On the same day that two Palestinian officials met in Jerusalem with Prime Minister Binyamin Netanyahu, the Palestinian Authority issued an order banning Palestinians from making direct contact with Israeli authorities in the West Bank.
The new order is yet another sign of how the Palestinian Authority is radicalizing Palestinians and eventually dragging them toward another confrontation with Israel.
The ban, which was issued by the Palestinian governor of Bethlehem, prohibits Palestinians from directly seeking the services of the Israeli District Coordination Committee [DCO].
Established under the terms of the Oslo Accords, the DCO's main mission is to provide various services to Palestinians, especially those who seek to enter Israel for medical treatment and work.
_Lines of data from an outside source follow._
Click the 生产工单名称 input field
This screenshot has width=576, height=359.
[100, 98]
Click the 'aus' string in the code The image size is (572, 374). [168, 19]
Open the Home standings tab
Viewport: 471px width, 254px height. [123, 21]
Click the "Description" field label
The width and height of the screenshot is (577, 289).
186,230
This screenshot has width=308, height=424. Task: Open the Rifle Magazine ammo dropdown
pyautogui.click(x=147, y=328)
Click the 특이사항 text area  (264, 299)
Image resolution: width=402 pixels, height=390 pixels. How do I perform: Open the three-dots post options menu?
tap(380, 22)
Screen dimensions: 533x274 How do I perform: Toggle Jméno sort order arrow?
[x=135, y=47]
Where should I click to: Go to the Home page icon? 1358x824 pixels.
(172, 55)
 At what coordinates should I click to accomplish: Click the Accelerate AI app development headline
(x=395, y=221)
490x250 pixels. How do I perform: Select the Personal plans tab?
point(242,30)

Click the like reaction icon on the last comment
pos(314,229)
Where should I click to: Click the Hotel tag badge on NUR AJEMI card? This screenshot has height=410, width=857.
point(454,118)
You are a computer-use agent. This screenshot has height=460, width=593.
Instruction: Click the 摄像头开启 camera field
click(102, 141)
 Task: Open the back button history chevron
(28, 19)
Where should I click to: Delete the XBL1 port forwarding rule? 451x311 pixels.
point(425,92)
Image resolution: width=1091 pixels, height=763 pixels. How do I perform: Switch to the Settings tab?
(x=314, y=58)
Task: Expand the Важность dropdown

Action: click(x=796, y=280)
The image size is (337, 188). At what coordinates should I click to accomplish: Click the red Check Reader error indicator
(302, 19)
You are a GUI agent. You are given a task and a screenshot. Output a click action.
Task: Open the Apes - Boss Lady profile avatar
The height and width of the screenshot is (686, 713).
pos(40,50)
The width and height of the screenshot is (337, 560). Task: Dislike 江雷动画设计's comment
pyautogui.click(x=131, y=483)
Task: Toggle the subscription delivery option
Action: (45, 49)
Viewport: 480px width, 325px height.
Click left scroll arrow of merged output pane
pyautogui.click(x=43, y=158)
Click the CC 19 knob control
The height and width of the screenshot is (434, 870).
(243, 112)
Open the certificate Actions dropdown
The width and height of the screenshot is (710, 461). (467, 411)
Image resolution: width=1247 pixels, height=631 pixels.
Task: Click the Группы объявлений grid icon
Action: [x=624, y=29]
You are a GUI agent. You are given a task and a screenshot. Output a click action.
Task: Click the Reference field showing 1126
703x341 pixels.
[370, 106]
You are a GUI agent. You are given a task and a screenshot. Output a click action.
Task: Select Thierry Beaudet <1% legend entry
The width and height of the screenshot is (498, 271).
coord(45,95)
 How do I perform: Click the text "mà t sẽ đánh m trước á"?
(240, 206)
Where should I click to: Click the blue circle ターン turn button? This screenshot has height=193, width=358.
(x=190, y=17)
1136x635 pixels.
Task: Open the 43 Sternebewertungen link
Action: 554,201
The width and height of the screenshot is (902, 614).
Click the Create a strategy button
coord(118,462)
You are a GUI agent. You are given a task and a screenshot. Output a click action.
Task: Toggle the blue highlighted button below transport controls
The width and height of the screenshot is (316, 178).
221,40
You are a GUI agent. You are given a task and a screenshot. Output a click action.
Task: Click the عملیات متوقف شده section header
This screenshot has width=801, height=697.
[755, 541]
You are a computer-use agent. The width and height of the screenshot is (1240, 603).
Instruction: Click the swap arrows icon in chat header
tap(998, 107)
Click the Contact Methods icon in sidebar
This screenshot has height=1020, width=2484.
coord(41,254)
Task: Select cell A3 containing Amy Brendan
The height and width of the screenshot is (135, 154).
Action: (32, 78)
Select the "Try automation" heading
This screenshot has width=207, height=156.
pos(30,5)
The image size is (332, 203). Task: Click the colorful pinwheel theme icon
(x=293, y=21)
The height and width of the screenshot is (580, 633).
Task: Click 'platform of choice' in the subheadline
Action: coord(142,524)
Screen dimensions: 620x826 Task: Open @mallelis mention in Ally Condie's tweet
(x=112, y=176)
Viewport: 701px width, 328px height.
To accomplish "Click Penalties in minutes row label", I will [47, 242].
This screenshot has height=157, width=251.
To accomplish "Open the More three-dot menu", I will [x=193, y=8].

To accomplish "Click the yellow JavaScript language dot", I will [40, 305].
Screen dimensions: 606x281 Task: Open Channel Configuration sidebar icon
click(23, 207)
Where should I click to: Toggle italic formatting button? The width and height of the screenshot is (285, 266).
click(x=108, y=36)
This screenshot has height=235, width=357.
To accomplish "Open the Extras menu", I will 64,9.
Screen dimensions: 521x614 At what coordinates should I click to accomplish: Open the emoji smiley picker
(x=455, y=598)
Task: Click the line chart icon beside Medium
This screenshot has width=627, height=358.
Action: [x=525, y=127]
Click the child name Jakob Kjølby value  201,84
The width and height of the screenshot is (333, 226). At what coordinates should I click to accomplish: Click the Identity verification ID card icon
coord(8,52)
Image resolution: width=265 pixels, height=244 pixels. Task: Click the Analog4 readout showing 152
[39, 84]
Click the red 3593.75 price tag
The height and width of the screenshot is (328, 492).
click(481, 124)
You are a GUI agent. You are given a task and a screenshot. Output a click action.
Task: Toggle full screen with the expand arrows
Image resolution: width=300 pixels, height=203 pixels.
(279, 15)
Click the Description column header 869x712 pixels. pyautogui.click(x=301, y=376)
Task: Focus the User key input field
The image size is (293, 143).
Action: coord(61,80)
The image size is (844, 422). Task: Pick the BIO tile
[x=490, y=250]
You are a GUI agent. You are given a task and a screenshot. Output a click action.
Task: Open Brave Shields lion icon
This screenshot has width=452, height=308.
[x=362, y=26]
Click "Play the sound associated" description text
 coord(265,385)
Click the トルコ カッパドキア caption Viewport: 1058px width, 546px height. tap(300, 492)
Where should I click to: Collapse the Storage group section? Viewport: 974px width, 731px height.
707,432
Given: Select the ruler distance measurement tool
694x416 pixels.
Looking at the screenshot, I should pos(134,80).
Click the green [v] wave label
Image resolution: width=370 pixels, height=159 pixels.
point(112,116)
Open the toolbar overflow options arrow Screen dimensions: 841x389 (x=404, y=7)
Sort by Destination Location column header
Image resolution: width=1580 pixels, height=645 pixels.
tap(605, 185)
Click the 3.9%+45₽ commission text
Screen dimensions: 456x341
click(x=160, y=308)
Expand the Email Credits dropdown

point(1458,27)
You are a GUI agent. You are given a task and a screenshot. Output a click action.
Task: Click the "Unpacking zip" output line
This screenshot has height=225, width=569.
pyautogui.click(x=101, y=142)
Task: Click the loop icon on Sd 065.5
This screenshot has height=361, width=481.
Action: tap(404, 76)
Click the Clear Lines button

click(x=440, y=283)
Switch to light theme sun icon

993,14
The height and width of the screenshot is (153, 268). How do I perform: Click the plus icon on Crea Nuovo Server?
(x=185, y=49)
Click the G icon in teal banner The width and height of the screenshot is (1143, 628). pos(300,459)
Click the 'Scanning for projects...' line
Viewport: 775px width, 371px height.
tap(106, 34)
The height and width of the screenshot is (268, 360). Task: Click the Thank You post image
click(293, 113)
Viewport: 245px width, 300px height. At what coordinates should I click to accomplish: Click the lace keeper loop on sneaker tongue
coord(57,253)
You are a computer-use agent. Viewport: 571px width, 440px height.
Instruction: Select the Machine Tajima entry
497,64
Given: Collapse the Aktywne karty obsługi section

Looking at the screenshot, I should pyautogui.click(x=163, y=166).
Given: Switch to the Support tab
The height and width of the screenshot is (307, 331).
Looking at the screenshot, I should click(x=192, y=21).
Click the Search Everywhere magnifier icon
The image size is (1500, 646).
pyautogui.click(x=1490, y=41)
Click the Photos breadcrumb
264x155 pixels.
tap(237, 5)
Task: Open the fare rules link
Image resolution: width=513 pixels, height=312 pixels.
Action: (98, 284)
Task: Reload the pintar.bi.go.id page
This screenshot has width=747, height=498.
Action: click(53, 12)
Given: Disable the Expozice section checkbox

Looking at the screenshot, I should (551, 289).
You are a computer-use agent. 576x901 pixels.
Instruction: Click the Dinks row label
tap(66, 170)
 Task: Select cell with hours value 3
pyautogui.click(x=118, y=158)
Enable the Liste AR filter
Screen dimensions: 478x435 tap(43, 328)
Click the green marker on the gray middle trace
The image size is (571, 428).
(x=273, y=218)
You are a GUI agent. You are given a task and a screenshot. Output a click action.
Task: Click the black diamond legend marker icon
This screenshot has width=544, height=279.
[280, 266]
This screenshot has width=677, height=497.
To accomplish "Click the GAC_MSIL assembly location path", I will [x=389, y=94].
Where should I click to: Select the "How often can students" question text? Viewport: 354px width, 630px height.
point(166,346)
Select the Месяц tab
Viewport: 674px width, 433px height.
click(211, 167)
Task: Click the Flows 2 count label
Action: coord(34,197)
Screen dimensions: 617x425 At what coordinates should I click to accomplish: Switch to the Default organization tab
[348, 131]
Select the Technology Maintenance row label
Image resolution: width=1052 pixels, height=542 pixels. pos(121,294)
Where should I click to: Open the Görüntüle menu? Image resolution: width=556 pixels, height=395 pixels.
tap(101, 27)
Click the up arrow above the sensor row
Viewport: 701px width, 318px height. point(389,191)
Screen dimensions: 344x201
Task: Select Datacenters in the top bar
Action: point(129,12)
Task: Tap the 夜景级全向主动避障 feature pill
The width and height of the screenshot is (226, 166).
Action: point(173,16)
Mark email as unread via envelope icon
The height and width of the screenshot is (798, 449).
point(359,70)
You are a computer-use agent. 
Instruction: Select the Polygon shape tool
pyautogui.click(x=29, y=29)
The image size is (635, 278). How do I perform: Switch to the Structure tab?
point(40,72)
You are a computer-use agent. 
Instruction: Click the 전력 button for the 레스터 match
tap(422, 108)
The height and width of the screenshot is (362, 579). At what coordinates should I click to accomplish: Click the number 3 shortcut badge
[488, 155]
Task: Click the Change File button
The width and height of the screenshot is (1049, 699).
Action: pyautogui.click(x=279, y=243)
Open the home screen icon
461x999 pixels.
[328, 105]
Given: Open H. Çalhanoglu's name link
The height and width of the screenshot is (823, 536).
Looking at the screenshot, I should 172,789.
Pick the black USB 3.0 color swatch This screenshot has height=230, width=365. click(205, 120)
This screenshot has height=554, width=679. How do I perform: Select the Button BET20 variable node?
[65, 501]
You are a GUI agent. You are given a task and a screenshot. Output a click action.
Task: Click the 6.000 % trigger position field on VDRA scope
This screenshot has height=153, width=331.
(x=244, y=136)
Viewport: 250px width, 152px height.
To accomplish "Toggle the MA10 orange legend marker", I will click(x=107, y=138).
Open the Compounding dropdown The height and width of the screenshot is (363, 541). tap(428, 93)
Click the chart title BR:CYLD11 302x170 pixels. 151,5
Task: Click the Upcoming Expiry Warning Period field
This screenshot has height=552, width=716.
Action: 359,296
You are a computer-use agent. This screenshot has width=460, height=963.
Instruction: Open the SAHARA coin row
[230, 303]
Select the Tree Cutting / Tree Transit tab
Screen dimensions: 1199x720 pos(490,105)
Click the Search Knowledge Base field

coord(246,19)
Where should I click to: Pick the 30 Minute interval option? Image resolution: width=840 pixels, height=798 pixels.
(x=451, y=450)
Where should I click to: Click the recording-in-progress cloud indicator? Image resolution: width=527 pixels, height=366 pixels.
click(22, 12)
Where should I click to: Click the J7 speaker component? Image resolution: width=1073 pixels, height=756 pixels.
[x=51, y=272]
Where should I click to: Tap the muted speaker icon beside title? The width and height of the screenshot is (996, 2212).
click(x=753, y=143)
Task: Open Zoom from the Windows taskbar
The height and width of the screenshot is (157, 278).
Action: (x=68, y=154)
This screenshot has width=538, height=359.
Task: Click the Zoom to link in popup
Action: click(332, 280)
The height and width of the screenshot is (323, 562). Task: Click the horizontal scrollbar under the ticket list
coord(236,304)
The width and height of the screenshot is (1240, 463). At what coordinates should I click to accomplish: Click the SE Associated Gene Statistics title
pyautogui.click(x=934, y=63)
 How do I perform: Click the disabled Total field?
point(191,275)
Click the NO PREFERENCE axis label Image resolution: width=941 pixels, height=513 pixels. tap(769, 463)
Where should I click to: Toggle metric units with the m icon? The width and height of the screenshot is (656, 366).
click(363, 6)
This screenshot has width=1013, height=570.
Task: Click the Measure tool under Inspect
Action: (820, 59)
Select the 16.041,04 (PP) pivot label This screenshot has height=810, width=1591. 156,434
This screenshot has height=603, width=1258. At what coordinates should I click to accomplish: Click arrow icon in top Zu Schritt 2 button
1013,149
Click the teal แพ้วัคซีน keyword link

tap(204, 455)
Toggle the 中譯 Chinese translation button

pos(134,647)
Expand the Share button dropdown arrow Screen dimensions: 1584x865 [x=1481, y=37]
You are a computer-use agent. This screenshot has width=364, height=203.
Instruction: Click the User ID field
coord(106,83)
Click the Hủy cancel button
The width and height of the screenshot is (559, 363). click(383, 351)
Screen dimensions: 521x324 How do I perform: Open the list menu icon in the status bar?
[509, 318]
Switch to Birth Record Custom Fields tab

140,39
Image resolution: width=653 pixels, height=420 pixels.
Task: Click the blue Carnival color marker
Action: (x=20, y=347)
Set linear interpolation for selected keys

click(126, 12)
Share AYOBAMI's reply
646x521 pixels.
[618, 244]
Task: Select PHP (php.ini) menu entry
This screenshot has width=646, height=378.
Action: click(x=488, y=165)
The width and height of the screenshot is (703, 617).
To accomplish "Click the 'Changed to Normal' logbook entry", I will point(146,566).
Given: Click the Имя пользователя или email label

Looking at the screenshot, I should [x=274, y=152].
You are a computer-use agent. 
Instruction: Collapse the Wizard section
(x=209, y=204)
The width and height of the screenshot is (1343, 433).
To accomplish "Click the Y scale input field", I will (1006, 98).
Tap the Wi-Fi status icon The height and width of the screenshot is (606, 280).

Over the past two decades, tens of thousands of Palestinians have sought the services of the DCO also to facilitate travel arrangements and overcome bureaucratic hurdles.
But now the Palestinian Authority government has decided to put an end to this phenomenon. Palestinians have warned that anyone who violates the latest ban would be punished.
The ban will only increase bitterness and suffering among Palestinians. The Palestinian Authority is hoping that the anger on the Palestinian street will ultimately be directed against Israel.
The new order is the latest in a series of decisions that raise tensions between Israel and the Palestinians and go against the spirit of the peace process.
Last week, the Palestinian government issued another order banning Israeli -- not only settler -- agricultural products from some areas in the West Bank.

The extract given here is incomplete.